GIVEN PASSAGE:
China-based groups have exploited news organizations’ networks for an early glimpse of stories that might put their countries’ leaders, firms or the Communist Party in a bad light. The New York Times and The Wall Street Journal both revealed in 2013 that China-based threat groups were monitoring them, likely to determine the sources for several non-favorable articles written about the country. A threat group suspected to be based in China disrupted access to websites associated with Hong Kong pro-democracy protests.
These are the more well-known attacks we’ve tracked, but there are others. FireEye has observed threat groups targeting entertainment and games software companies, Internet publishing, broadcasting and search portals, magazine publishers and television stations. They’ve stolen everything from user credentials and address books to executive communications and negotiation details—all to further their varied and various causes.
Looking forward, the development of new technologies will probably spur activity from threat groups targeting related intellectual property and proprietary information capable of providing associated state-owned companies with a rapid competitive advantage.
Organizations should also be aware of how the increased popularity and use of social media will likely lead to continued targeting of providers and platforms by APT groups, cybercriminals, and hacktivists. These groups often aim to facilitate further targeting through social engineering, or promote their own views through disrupting services, defacing webpages of reputable media organizations, and hijacking social media.
On the business side, any media organization involved in negotiations with foreign state-owned companies would likely be put at risk, as associated state-sponsored threat actors would probably target such companies to gather intelligence that would provide their associated company with an insider advantage.
While the methods and motives vary, one thing remains constant: the media and entertainment sectors are being targeted for the wealth of opportunity they provide. Outlets without the security to protect themselves will continue to draw the interest of advanced threat groups intent on carrying out their mission. A network that is hacked and taken off air stands to lose more than revenue—the cost of its reputation could prove to be unrecoverable.
These industries that enjoy such freedoms of expression often represent exactly what an APT group wishes to constrain; it’s the very thing they stand for that makes them such enticing targets.
We hear so much about the tangible costs of hacking – the billions of dollars lost, the personal information stolen, the businesses struggling to recover after a breach. What’s less evident is the daily impact it poses to each of us. Cyber crime erodes our privacy in a very personal way: to think that someone out there, somewhere, could access our most personal information with a few simple clicks. When threat actors compromise our news sources, websites and social media— the tools we use each day to get and share information—the impacts on our freedom of speech and our way of life become all too clear. You can’t put a price tag on peace of mind.

GIVEN ENTRIES:
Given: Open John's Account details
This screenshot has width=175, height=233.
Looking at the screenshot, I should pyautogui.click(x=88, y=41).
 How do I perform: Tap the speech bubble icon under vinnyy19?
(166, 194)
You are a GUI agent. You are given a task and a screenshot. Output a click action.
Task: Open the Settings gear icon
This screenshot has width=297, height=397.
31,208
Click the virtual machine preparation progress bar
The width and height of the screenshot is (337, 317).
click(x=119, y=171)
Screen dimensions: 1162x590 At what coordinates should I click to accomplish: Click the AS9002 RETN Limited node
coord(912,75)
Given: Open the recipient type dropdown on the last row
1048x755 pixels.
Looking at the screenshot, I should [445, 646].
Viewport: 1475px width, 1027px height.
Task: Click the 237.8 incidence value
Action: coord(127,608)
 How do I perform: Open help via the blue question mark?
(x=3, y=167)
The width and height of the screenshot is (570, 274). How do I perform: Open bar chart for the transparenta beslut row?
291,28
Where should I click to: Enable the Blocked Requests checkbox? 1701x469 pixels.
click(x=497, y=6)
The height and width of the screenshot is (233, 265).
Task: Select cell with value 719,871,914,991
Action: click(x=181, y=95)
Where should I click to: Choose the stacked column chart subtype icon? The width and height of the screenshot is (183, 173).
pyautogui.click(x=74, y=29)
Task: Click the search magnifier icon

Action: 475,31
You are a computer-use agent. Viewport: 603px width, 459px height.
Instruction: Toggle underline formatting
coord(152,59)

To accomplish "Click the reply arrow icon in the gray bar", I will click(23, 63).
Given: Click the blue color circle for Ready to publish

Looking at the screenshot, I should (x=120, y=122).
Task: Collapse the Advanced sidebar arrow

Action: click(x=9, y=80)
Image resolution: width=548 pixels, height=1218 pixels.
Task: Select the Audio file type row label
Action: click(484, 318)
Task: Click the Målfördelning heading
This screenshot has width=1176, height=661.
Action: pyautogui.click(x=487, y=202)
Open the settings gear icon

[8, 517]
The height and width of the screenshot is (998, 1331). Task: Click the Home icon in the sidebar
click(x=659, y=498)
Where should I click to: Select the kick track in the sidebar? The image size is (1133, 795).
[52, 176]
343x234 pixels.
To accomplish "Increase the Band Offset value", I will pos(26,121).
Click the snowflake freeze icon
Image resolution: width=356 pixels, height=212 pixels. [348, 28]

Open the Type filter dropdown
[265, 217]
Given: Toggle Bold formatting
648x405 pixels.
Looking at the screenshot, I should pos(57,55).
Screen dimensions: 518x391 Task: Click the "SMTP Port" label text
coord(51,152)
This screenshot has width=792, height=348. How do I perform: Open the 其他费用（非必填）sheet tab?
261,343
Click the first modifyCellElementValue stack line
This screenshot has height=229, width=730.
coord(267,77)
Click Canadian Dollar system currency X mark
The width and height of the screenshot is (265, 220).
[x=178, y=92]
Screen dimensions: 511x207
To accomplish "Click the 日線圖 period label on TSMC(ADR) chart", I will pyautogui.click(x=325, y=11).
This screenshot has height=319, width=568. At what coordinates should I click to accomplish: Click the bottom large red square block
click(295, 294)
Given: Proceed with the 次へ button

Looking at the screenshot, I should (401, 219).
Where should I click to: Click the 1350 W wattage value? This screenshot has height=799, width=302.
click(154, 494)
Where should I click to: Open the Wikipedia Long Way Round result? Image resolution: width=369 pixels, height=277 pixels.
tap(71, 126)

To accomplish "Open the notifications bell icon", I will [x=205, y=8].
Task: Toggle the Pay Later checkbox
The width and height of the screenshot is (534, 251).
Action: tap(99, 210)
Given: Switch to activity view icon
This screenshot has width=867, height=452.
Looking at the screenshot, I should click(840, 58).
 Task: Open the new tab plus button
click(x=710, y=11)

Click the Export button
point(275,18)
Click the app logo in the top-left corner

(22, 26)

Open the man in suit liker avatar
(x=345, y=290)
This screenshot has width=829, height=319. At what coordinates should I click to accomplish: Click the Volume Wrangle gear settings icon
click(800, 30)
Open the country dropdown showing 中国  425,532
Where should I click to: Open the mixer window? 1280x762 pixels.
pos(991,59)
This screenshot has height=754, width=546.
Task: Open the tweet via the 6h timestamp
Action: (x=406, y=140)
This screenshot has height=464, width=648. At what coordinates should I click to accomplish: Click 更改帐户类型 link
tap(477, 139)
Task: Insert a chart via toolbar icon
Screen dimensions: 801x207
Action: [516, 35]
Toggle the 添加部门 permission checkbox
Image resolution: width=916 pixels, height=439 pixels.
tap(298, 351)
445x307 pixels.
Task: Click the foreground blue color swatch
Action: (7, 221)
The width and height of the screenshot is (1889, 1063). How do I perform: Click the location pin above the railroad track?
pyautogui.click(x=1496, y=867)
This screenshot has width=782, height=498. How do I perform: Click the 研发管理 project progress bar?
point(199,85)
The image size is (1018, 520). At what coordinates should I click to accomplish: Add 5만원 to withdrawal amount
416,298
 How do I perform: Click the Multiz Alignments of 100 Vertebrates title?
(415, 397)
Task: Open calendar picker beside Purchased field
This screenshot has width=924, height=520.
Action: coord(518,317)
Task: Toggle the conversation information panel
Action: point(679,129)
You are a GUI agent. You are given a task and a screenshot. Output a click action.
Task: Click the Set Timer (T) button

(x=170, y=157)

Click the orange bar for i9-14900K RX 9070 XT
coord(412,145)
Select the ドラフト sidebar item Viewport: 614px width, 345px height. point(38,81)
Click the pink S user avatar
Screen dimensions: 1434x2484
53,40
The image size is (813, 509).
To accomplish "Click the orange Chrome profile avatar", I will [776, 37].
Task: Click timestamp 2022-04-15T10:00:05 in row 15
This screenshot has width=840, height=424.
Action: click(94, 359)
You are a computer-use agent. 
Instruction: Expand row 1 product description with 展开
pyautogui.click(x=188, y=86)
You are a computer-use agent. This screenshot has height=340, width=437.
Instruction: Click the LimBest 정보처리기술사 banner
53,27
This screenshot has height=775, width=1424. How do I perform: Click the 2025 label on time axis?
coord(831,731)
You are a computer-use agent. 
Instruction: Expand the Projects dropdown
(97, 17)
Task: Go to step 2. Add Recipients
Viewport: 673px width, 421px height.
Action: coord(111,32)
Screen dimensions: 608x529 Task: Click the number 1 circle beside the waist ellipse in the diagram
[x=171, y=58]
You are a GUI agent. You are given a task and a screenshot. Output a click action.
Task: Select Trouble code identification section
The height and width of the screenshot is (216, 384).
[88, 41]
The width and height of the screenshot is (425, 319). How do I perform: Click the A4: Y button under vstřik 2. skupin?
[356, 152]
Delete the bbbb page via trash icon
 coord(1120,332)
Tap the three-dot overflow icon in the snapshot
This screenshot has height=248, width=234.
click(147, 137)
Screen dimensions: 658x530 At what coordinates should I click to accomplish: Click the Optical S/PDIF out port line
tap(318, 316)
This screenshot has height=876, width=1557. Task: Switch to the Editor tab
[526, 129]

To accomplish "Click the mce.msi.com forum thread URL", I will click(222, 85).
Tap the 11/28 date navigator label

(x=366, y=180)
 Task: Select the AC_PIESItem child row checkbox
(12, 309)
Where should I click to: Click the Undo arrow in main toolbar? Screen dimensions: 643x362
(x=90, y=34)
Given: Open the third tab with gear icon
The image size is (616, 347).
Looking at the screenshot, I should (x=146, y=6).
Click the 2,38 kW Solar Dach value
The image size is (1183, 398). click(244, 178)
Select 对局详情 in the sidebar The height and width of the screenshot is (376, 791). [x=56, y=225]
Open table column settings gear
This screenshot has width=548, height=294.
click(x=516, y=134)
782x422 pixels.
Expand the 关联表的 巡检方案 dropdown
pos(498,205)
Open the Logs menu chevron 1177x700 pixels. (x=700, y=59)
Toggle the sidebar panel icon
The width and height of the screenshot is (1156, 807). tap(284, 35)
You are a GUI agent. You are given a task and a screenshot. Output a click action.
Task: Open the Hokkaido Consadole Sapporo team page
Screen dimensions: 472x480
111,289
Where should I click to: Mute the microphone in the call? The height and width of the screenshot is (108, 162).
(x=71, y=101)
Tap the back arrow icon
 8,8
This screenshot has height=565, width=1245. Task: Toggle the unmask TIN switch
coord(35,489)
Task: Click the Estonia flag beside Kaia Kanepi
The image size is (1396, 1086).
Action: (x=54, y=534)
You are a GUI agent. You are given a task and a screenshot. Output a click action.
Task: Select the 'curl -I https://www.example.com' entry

OBJECTIVE:
Decide whether each statement agrees with the passage on cyberattacks against media organizations, answering yes or no and quoting the deciding words: (a) In 2013, The New York Times and The Wall Street Journal both revealed that China-based threat groups were monitoring them. (b) A network that is hacked and taken off air stands to lose only revenue. (c) FireEye has observed threat groups targeting magazine publishers and television stations.

THE RESPONSE:
(a) Yes: "The New York Times and The Wall Street Journal both revealed in 2013 that China-based threat groups were monitoring them"
(b) No: "A network that is hacked and taken off air stands to lose more than revenue"
(c) Yes: "FireEye has observed threat groups targeting entertainment and games software companies, Internet publishing, broadcasting and search portals, magazine publishers and television stations"